When Barack Obama says that the health care debate isn’t about him, he’s also cleverly letting the Blue Dogs — who might join up with the GOP to "break" him — know that there’s a cost to them of a Democratic Presidency broken on the shoals of health care reform: their seats, and maybe even their House majority in 2010.

Whose Waterloo will that be, then?

Obama’s not up for election in 2010, but the entire House is, and Democrats in the most conservative districts will pay the price at the polls of another Democratic president who fails to deliver on health care.  It’s the memory of the 1994 debacle that the Blue Dogs and Senate ConservaDems need to keep in mind.  Obama has time to come back by 2012; voters will look to punish someone, and quickly, if the three-quarters of us who want a robust public option don’t get one.

Asked if the Democrats appropriately fear their own president, Ron Brownstein (with Andrea Mitchell, via Digby) pointed out that any rational politician first of all fears her own extinction:

I don’t know if Obama is feared, but I think the period in the wilderness is feared.

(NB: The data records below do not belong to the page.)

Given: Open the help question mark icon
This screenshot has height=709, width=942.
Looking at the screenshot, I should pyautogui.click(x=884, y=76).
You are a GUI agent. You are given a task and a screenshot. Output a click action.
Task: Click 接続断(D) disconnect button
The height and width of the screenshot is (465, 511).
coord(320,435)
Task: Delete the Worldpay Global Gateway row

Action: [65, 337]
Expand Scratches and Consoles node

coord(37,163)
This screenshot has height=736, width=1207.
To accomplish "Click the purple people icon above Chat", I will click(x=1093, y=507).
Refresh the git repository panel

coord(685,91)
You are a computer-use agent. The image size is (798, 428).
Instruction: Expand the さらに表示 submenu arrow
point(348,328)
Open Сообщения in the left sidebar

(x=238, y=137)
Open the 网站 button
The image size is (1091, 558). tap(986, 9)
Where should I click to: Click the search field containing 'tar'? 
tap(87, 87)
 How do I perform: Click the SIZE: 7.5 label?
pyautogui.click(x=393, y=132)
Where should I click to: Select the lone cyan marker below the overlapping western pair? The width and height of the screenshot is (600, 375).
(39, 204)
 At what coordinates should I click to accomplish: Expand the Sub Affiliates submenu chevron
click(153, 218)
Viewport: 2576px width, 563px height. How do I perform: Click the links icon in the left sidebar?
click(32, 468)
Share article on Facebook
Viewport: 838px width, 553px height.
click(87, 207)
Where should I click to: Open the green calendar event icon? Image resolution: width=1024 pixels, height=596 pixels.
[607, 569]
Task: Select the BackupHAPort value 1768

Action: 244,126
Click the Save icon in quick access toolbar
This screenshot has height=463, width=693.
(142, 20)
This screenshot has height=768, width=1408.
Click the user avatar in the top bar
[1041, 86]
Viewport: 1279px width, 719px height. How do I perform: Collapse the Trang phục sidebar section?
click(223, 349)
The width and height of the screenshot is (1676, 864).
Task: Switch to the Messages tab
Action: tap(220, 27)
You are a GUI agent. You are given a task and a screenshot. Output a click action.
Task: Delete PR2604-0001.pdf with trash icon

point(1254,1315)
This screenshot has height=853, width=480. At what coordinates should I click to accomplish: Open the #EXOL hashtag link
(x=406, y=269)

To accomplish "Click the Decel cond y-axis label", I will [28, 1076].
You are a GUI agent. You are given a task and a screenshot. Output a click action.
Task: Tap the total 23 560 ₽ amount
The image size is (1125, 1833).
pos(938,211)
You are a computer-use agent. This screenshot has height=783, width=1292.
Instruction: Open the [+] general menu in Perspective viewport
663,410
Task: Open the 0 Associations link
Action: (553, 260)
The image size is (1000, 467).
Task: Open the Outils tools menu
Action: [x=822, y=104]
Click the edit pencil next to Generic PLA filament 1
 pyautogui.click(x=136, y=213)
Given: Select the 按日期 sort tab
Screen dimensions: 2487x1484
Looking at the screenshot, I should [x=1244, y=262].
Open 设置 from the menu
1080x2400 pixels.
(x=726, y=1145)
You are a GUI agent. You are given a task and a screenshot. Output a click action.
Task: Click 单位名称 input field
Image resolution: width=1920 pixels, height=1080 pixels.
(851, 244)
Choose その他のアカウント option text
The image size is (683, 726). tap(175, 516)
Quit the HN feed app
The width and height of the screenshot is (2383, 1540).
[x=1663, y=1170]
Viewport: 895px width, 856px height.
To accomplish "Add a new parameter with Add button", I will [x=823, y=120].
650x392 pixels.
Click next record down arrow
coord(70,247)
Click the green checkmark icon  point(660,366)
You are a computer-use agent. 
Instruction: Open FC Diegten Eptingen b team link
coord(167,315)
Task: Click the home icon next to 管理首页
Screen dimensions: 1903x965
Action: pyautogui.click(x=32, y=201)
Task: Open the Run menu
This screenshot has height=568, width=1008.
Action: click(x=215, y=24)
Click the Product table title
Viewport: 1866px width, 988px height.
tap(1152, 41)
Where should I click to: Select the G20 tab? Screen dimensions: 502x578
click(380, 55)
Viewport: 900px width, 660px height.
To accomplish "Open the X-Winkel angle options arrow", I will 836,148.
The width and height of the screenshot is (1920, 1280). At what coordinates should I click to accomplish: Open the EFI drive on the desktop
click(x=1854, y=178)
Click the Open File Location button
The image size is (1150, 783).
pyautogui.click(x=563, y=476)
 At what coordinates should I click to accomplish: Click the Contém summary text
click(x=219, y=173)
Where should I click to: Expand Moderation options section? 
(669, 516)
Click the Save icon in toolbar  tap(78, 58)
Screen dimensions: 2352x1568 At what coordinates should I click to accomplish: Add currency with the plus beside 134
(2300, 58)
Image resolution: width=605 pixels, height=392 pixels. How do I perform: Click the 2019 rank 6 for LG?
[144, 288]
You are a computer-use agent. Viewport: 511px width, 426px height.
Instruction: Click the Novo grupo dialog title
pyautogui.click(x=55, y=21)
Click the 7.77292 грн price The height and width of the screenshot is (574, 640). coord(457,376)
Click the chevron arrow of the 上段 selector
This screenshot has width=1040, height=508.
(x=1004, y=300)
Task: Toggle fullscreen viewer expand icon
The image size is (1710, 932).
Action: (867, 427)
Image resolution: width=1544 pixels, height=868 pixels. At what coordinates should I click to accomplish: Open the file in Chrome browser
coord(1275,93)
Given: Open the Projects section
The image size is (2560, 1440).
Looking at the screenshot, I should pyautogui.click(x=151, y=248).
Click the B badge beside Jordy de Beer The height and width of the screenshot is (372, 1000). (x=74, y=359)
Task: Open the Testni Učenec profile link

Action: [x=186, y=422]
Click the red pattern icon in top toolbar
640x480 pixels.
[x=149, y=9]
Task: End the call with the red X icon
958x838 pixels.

And what Obama has increasingly argued in private to democrats is that the lesson of Bill Clinton’s first two years is that no matter how fast you row or no matter hard you try to separate yourself from me, if I fail you will be the ones to pay the cost in these 2010 elections. And I think that argument does have some sway.

The Blue Dogs must realize that a broken Obama presidency, in which the American people feel justly betrayed by the Democrats, will first of all wash over them. It’s they, who serve in districts most vulnerable to GOP challenge, who will feel the voters’ wrath next year. Should the GOP be triumphant in its dual victories over Obama’s twin domestic priorities — health care and climate change — it won’t be the Democrats in safe, double-digit registration-advantage districts who’ll find themselves out of work.

It’s the Blue Dogs.

So the politics of health care are clear: help the GOP break this president, and suffer in 2010. Or help this president keep his promises, let Americans have the robust public option they know covers everyone and saves money too, and keep your seat in 2010.

Unless the Blue Dogs believe that they will be invulnerable to GOP challenge next year because they crossed the aisle? Surely they can’t be so naive to think that the most conservative Democrats will be exempt should the wave go against Obama next year?

The GOP will go for the easy pickings in 2010; the easy pickings are the Blue Dogs.  They have the most to gain if Obama keeps his promise to the American people on health care — and the most to lose if the GOP stops him.